Convert the rows below into a numbered list, covering everything from the row containing "Task: Expand the font Size dropdown" down to the row containing "pos(577,262)" and skipping any blank rows.
☆ ☆ ☆ ☆ ☆ ☆ ☆
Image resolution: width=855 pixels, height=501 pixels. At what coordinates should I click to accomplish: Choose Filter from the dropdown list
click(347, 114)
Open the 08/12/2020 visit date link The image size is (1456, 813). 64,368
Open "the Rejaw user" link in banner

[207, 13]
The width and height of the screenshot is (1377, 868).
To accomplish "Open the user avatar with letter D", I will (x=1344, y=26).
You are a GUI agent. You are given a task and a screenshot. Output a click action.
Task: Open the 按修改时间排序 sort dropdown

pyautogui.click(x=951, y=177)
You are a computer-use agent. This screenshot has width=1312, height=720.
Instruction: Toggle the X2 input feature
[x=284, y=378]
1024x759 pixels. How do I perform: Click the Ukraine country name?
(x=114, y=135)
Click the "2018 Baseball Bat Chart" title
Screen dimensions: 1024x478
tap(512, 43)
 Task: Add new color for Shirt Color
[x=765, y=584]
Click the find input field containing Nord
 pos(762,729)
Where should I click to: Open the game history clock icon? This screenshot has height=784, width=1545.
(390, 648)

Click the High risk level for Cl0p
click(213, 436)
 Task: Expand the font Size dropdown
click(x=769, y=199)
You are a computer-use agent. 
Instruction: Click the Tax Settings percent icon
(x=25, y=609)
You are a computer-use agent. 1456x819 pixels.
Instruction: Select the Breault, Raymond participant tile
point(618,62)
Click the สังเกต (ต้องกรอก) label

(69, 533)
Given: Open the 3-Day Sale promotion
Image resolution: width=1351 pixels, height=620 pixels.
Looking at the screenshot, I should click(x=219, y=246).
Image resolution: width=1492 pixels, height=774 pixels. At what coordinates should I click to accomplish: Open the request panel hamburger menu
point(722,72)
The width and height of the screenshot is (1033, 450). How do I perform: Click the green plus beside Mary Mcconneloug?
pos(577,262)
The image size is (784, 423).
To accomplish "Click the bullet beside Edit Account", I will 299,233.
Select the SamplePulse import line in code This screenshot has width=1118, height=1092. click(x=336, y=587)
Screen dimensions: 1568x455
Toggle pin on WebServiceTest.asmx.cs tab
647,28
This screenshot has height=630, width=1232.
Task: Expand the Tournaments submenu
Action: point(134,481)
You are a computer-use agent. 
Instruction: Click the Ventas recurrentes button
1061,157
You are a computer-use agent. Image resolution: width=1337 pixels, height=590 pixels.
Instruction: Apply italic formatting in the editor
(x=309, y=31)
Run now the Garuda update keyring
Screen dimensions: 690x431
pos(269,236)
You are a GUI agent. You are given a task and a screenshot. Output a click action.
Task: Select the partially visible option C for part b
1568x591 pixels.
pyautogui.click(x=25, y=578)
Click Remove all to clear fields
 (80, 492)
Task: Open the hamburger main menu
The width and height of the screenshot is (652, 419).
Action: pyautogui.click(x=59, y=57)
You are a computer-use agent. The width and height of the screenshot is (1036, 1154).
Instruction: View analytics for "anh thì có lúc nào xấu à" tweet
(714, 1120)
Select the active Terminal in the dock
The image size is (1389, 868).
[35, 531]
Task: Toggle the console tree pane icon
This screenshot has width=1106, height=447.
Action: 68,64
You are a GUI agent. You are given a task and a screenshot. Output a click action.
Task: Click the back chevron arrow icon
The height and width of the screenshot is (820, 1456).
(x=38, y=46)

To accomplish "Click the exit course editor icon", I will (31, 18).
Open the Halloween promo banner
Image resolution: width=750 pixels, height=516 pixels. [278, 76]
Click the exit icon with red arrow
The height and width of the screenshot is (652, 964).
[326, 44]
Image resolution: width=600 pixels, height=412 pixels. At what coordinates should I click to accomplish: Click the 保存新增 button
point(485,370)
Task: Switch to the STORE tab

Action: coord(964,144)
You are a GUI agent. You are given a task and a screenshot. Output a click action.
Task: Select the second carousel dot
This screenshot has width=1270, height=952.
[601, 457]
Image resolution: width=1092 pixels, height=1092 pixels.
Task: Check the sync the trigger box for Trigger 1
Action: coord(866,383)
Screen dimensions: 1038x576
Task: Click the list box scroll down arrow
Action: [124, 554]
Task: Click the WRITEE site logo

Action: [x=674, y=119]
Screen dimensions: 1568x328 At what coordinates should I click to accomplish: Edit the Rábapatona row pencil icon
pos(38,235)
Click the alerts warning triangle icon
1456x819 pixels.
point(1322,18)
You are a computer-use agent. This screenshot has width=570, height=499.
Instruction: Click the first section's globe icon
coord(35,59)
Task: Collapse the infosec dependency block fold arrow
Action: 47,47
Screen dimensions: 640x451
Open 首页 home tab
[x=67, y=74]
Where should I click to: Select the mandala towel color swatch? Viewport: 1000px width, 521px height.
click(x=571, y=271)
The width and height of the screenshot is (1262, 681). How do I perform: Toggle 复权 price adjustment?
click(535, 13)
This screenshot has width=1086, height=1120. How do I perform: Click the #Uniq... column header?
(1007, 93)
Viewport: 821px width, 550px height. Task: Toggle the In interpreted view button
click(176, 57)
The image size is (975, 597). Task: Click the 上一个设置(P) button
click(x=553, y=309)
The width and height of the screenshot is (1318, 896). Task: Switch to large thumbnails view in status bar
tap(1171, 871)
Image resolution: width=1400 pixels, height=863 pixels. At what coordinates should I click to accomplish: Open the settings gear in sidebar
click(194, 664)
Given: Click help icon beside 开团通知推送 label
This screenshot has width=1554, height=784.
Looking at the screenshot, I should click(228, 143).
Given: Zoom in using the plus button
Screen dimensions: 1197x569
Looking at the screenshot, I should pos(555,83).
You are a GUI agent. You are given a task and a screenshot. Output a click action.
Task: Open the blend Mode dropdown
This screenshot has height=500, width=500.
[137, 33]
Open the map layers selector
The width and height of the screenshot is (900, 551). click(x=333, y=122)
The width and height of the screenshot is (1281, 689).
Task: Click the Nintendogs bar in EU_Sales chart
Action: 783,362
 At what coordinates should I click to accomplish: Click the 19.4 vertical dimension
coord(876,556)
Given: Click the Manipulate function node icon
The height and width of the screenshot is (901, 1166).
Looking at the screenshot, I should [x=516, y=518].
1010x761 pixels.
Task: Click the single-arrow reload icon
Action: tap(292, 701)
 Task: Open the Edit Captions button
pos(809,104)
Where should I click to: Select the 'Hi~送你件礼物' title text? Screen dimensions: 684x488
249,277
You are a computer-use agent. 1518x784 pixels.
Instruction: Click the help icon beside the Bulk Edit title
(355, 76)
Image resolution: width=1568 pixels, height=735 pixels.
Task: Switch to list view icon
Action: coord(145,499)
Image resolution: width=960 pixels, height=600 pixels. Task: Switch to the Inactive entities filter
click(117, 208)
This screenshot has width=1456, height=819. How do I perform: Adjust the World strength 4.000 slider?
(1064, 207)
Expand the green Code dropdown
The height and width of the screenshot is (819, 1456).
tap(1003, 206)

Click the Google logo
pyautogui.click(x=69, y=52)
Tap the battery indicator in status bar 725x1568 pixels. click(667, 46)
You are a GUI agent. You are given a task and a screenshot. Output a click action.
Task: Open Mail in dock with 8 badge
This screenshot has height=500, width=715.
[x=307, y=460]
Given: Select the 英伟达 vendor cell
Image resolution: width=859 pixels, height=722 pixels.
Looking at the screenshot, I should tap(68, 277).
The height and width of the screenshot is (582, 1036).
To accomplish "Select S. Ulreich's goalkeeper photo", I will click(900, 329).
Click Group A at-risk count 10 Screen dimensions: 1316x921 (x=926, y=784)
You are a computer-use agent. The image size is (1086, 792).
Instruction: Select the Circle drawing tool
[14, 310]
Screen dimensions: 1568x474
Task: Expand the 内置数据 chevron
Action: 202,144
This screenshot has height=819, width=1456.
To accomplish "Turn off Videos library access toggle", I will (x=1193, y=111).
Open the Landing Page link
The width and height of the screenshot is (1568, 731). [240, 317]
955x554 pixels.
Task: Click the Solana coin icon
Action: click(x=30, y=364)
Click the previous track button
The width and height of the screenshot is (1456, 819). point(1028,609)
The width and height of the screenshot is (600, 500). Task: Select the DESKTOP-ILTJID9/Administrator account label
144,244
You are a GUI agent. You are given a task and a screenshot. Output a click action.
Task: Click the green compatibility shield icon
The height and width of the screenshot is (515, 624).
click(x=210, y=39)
☆ ☆ ☆ ☆ ☆ ☆ ☆
EXERCISE ANSWER →
1.  Task: Expand the font Size dropdown
2. click(x=769, y=199)
3. You are a computer-use agent. 
4. Instruction: Click the Tax Settings percent icon
5. (x=25, y=609)
6. You are a computer-use agent. 1456x819 pixels.
7. Instruction: Select the Breault, Raymond participant tile
8. point(618,62)
9. Click the สังเกต (ต้องกรอก) label
10. (69, 533)
11. Given: Open the 3-Day Sale promotion
12. Image resolution: width=1351 pixels, height=620 pixels.
13. Looking at the screenshot, I should click(x=219, y=246).
14. Image resolution: width=1492 pixels, height=774 pixels. At what coordinates should I click to accomplish: Open the request panel hamburger menu
15. point(722,72)
16. The width and height of the screenshot is (1033, 450). How do I perform: Click the green plus beside Mary Mcconneloug?
17. pos(577,262)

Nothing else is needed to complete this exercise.